At the end of the first Angelus prayer in 2024 follows the Pope's appeal for the Central American country, where 14 priests and one bishop have been arrested so far and where Bishop Álvarez de Matagalpa has been in prison without due process since February 2022. The Pope expressed his closeness to the country's Church and invited the faithful to urgent prayer: “I hope that we will always seek the path of dialogue to overcome difficulties.”

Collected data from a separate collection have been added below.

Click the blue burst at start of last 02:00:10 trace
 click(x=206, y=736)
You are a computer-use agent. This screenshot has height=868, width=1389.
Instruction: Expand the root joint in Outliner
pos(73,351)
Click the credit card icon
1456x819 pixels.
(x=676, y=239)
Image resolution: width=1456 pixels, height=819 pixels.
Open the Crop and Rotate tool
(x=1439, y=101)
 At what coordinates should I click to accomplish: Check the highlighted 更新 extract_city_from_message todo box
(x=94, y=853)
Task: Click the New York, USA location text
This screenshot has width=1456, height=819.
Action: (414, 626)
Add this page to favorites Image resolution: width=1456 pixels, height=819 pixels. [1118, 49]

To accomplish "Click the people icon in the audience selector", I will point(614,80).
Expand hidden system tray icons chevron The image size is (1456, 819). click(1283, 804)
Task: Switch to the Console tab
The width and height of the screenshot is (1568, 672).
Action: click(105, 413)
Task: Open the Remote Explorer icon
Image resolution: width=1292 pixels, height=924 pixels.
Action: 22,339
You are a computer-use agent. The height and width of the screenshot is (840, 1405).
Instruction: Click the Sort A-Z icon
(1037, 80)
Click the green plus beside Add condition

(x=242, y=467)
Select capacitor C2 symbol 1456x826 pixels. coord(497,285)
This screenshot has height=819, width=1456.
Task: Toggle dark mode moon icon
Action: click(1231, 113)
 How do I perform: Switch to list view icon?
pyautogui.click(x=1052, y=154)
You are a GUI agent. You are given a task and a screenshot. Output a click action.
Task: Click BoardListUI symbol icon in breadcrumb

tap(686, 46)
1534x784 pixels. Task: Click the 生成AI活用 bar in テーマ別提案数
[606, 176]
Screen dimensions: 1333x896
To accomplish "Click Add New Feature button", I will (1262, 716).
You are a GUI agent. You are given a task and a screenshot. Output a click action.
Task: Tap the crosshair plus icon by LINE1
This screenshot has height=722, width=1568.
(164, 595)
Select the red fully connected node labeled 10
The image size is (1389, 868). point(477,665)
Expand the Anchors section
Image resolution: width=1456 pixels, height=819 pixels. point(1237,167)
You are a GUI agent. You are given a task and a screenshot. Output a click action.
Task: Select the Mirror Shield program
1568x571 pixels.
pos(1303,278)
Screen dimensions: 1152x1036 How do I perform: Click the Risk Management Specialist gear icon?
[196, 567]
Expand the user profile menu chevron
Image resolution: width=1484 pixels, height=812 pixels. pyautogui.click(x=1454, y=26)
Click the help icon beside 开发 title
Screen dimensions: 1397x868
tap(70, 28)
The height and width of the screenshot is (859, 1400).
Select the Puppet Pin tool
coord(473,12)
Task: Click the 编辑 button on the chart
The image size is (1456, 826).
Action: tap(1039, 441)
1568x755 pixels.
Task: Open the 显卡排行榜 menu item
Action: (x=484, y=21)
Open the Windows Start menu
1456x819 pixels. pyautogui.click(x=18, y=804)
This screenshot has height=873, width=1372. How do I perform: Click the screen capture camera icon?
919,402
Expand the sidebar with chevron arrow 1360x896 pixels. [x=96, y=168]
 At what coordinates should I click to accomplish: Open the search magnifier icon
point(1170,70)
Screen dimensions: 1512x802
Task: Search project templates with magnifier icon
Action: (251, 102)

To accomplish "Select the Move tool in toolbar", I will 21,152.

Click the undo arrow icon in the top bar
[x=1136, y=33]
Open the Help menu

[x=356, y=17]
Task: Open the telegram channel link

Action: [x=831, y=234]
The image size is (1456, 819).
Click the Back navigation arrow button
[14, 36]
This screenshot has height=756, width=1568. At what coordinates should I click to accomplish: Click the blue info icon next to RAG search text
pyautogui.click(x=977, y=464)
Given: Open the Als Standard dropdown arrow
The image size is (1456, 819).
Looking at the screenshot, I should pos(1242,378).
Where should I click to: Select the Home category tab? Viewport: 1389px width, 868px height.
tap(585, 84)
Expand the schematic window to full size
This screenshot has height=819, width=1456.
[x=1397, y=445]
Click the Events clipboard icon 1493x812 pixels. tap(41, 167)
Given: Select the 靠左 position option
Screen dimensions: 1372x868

Salvatore Cernuzio Vatican City
Pain and concern in the Pope's words about the situation in Nicaragua, “where bishops and priests have been deprived of their freedom”. In the Angelus prayer of January 1, 2024, Francis looks at the Central American country, where, after episodes of violence against churches and priests in 2018 and the expulsions of the nuncio and around 220 other religious in 2022, there has been a new wave of arrests and arrests for months Restrictions on religious demonstrations.
The path of dialogue
The Pope assures the kidnapped priests and bishops, their families and “the entire church in the country” of his “closeness in prayer”:
“I also invite everyone present here and all the people of God to earnest prayer and hope that we will always seek the path of dialogue to overcome difficulties. Let us pray for Nicaragua today.”
New arrests
In the last few days alone, at least 14 priests have been kidnapped the last of them yesterday evening, after the celebration of the endofyear mass , two seminarians and the Bishop of Siuna, Dom Isidoro del Carmen Mora Ortega. The prelate was arrested after praying for Dom Rolando José Álvarez Lagos, Bishop of Matagalpa and Apostolic Administrator of the Diocese of Estelí, sentenced to 26 years in prison without due process and detained since February last year.
The Pope's appeal to Bishop Álvarez
It was precisely for Álvarez that the Pope prayed and asked for prayers during the Angelus prayer on February 12, 2022: Francisco expressed “concern” for the prelate “whom I value so much” and also for all the people “deported to the United States.” . “I pray for them and for all who suffer in this dear nation,” the Pope said, citing the Virgin Mary’s intercession, “to open the hearts of political leaders and all citizens to the sincere search for peace, which is born of truth, justice, freedom and love and is achieved through the patient practice of dialogue.”
UN complaint
Pope Francis spoke again about the difficulties in Nicaragua and in particular about the situation of the Bishop of Matagalpa in an interview with the Argentine newspaper Infobae on the occasion of the tenth anniversary of his pontificate, denouncing Nicaragua's lack of balance among those who lead the country. “We have a bishop in prison. A very serious, very capable man. He wanted to bear his witness and did not accept exile,” the pope said.
Today, on the first day of the New Year, a new appeal for a wounded people and a wounded Church in a country where, as recently denounced by the United Nations, there is a risk of a dangerous deviation from the rule of law.